Chinese officials have consistently rejected the idea of entering arms control talks, shutting down such suggestions by noting the United States and Russia each have deployed five times more nuclear warheads than Beijing possesses.
President Joe Biden is seeking to change all that.
The United States is trying to nudge China’s leadership into a conversation about its nuclear capability. U.S. officials say Biden and his top aides plan to move slowly — focusing the talks first on avoiding accidental conflict, then on each nation’s nuclear strategy and the related instability that could come from attacks in cyberspace and outer space.
Finally — maybe years from now — the two nations could begin discussing arms control, perhaps a treaty or something politically less complex, such as an agreement on common norms of behavior.
In Washington, the issue has taken on more urgency than officials are acknowledging publicly, according to officials. Biden’s aides are driven by concern that a new arms race is heating up over hypersonic weapons, space arms and cyberweapons, all of which could unleash a costly and destabilizing spiral of move and countermove. The fear is that an attack that blinded space satellites or command-and-control systems could quickly escalate, in ways unimaginable in the nuclear competitions of the Cold War.
China’s capabilities could also pose a threat to Biden’s hopes of reducing nuclear weapons’ role in American defenses.
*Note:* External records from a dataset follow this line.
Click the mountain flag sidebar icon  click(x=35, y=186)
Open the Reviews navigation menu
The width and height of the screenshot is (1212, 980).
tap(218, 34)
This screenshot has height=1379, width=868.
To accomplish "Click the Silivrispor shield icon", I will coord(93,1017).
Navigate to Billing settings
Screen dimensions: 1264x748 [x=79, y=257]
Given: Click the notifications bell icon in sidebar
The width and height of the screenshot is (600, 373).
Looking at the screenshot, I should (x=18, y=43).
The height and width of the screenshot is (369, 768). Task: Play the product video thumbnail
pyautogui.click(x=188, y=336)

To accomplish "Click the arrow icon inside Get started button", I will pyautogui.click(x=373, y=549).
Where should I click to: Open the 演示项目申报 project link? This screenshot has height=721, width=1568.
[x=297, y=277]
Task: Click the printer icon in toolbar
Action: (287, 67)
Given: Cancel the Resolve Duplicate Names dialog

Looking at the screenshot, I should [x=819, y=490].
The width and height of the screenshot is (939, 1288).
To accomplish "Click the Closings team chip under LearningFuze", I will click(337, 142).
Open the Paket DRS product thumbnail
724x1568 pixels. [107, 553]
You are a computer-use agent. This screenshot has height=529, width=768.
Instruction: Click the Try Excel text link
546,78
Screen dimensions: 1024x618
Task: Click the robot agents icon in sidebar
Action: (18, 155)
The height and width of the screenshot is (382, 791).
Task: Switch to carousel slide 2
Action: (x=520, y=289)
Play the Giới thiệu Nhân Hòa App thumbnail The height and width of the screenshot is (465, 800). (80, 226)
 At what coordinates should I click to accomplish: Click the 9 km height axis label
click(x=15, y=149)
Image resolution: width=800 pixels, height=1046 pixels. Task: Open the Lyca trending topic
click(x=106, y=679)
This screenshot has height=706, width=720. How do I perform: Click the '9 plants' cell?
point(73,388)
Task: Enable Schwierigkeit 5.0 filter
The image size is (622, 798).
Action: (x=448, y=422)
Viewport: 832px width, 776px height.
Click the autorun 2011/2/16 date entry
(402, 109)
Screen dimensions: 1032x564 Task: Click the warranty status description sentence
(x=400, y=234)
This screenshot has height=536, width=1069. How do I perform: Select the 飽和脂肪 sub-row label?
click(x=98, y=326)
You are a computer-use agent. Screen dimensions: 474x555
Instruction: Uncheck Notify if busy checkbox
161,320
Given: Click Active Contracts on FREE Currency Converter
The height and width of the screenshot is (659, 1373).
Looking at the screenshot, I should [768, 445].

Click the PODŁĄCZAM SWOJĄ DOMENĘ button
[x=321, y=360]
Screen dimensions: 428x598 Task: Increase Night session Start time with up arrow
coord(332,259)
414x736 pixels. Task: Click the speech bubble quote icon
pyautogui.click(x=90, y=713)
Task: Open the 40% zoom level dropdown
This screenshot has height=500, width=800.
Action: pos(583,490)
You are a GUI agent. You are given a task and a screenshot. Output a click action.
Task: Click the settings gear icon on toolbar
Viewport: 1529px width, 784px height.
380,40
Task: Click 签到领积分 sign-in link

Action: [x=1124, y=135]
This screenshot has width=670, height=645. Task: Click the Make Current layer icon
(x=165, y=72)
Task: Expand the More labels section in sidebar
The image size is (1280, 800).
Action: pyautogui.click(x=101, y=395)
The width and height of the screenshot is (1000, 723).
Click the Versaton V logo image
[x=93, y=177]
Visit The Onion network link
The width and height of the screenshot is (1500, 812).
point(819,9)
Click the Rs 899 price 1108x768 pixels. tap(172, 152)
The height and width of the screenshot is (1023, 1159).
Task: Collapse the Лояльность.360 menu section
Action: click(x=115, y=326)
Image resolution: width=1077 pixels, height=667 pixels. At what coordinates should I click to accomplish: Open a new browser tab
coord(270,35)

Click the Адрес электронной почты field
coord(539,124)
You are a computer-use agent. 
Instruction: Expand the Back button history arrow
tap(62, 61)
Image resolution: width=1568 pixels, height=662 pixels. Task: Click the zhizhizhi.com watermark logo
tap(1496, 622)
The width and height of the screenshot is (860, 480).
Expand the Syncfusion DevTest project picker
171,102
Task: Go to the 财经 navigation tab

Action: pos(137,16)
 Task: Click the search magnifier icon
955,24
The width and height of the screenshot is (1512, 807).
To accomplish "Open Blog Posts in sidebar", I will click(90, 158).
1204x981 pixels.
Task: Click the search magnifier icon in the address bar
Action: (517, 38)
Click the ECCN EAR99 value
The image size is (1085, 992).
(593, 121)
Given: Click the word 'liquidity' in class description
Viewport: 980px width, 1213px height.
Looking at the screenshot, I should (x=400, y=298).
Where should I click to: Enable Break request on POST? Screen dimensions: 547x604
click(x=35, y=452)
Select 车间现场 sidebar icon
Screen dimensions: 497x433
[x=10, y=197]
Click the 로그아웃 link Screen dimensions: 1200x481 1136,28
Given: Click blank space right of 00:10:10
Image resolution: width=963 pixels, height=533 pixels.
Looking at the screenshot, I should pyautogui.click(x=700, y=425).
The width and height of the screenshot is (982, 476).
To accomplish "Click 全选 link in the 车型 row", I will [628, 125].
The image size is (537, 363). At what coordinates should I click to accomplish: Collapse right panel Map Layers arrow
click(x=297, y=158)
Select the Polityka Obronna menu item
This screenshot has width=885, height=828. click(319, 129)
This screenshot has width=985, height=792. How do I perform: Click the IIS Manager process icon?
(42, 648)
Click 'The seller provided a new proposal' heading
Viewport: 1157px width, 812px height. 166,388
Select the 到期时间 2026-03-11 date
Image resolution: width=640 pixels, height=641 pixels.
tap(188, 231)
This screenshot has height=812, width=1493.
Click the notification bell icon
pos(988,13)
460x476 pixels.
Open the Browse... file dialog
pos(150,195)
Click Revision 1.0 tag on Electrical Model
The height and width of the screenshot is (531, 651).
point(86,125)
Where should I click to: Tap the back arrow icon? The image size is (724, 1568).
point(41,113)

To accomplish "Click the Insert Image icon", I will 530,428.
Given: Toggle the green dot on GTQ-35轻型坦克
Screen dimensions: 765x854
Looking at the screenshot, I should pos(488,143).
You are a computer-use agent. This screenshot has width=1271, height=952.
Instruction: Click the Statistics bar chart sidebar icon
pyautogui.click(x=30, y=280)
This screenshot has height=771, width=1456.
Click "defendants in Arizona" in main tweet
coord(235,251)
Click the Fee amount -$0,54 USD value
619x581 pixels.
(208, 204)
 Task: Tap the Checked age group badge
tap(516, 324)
In a sense, this is the revival of an old fear in Washington: In 1964, Lyndon Johnson was so worried about the rise of another nuclear rival that he considered, but ultimately rejected, plans to conduct a preemptive strike or covert sabotage on China’s main nuclear testing site at Lop Nor.
This month, the Pentagon concluded the size of the Chinese nuclear arsenal may triple by 2030, to upward of 1,000 warheads. But the administration’s concern is not just the number of weapons — it is the new technology, and particularly how Chinese nuclear strategists are thinking about nontraditional nuclear arms.